**INPUT DATA:**
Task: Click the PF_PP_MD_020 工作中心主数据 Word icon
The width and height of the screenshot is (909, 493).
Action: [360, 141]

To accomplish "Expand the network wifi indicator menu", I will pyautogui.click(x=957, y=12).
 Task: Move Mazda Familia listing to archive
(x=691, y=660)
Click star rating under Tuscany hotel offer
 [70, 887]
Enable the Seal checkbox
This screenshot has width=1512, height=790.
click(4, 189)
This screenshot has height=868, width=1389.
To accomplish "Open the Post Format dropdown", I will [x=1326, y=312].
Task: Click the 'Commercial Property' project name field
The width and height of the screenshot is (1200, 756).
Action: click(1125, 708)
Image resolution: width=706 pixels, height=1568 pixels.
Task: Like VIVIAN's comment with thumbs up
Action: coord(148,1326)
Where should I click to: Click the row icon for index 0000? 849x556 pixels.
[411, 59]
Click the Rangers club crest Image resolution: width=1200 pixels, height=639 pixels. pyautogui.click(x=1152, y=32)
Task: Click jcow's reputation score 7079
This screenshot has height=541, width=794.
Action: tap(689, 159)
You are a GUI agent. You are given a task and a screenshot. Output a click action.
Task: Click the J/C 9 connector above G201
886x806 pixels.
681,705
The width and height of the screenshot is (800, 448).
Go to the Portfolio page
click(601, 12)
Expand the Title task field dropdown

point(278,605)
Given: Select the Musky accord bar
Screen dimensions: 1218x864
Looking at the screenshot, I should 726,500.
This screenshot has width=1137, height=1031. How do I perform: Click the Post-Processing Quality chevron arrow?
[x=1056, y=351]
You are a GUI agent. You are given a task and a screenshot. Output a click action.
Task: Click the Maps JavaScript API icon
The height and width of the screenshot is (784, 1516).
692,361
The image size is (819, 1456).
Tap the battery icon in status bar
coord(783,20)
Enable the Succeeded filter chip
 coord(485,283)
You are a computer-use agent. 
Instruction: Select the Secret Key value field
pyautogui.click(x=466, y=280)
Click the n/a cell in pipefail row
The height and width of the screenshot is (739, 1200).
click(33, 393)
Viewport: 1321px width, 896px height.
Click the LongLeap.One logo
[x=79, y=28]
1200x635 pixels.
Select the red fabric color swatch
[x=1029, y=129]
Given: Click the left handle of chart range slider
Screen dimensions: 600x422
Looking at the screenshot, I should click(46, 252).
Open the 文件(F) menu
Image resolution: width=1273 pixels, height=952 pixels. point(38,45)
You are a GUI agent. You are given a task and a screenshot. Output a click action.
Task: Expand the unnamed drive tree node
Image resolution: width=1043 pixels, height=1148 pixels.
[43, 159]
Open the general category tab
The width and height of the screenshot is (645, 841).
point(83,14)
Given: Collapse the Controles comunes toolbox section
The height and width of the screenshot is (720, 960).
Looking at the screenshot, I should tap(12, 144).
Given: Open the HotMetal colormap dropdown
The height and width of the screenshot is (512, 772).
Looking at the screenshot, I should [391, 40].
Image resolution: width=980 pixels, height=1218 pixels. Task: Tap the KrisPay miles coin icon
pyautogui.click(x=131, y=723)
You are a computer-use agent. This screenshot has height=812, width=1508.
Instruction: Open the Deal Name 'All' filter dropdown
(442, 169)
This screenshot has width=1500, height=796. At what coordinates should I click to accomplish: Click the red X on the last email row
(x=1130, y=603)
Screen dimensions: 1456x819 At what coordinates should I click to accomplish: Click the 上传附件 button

**WHAT YOU HAVE TO DO:**
Send back the whole listing above exactly, please.

**EXERCISE OUTPUT:**
Task: Click the PF_PP_MD_020 工作中心主数据 Word icon
The width and height of the screenshot is (909, 493).
Action: [360, 141]

To accomplish "Expand the network wifi indicator menu", I will pyautogui.click(x=957, y=12).
 Task: Move Mazda Familia listing to archive
(x=691, y=660)
Click star rating under Tuscany hotel offer
 [70, 887]
Enable the Seal checkbox
This screenshot has width=1512, height=790.
click(4, 189)
This screenshot has height=868, width=1389.
To accomplish "Open the Post Format dropdown", I will [x=1326, y=312].
Task: Click the 'Commercial Property' project name field
The width and height of the screenshot is (1200, 756).
Action: click(1125, 708)
Image resolution: width=706 pixels, height=1568 pixels.
Task: Like VIVIAN's comment with thumbs up
Action: coord(148,1326)
Where should I click to: Click the row icon for index 0000? 849x556 pixels.
[411, 59]
Click the Rangers club crest Image resolution: width=1200 pixels, height=639 pixels. pyautogui.click(x=1152, y=32)
Task: Click jcow's reputation score 7079
This screenshot has height=541, width=794.
Action: tap(689, 159)
You are a GUI agent. You are given a task and a screenshot. Output a click action.
Task: Click the J/C 9 connector above G201
886x806 pixels.
681,705
The width and height of the screenshot is (800, 448).
Go to the Portfolio page
click(601, 12)
Expand the Title task field dropdown

point(278,605)
Given: Select the Musky accord bar
Screen dimensions: 1218x864
Looking at the screenshot, I should 726,500.
This screenshot has width=1137, height=1031. How do I perform: Click the Post-Processing Quality chevron arrow?
[x=1056, y=351]
You are a GUI agent. You are given a task and a screenshot. Output a click action.
Task: Click the Maps JavaScript API icon
The height and width of the screenshot is (784, 1516).
692,361
The image size is (819, 1456).
Tap the battery icon in status bar
coord(783,20)
Enable the Succeeded filter chip
 coord(485,283)
You are a computer-use agent. 
Instruction: Select the Secret Key value field
pyautogui.click(x=466, y=280)
Click the n/a cell in pipefail row
The height and width of the screenshot is (739, 1200).
click(33, 393)
Viewport: 1321px width, 896px height.
Click the LongLeap.One logo
[x=79, y=28]
1200x635 pixels.
Select the red fabric color swatch
[x=1029, y=129]
Given: Click the left handle of chart range slider
Screen dimensions: 600x422
Looking at the screenshot, I should click(46, 252).
Open the 文件(F) menu
Image resolution: width=1273 pixels, height=952 pixels. point(38,45)
You are a GUI agent. You are given a task and a screenshot. Output a click action.
Task: Expand the unnamed drive tree node
Image resolution: width=1043 pixels, height=1148 pixels.
[43, 159]
Open the general category tab
The width and height of the screenshot is (645, 841).
point(83,14)
Given: Collapse the Controles comunes toolbox section
The height and width of the screenshot is (720, 960).
Looking at the screenshot, I should tap(12, 144).
Given: Open the HotMetal colormap dropdown
The height and width of the screenshot is (512, 772).
Looking at the screenshot, I should [391, 40].
Image resolution: width=980 pixels, height=1218 pixels. Task: Tap the KrisPay miles coin icon
pyautogui.click(x=131, y=723)
You are a computer-use agent. This screenshot has height=812, width=1508.
Instruction: Open the Deal Name 'All' filter dropdown
(442, 169)
This screenshot has width=1500, height=796. At what coordinates should I click to accomplish: Click the red X on the last email row
(x=1130, y=603)
Screen dimensions: 1456x819 At what coordinates should I click to accomplish: Click the 上传附件 button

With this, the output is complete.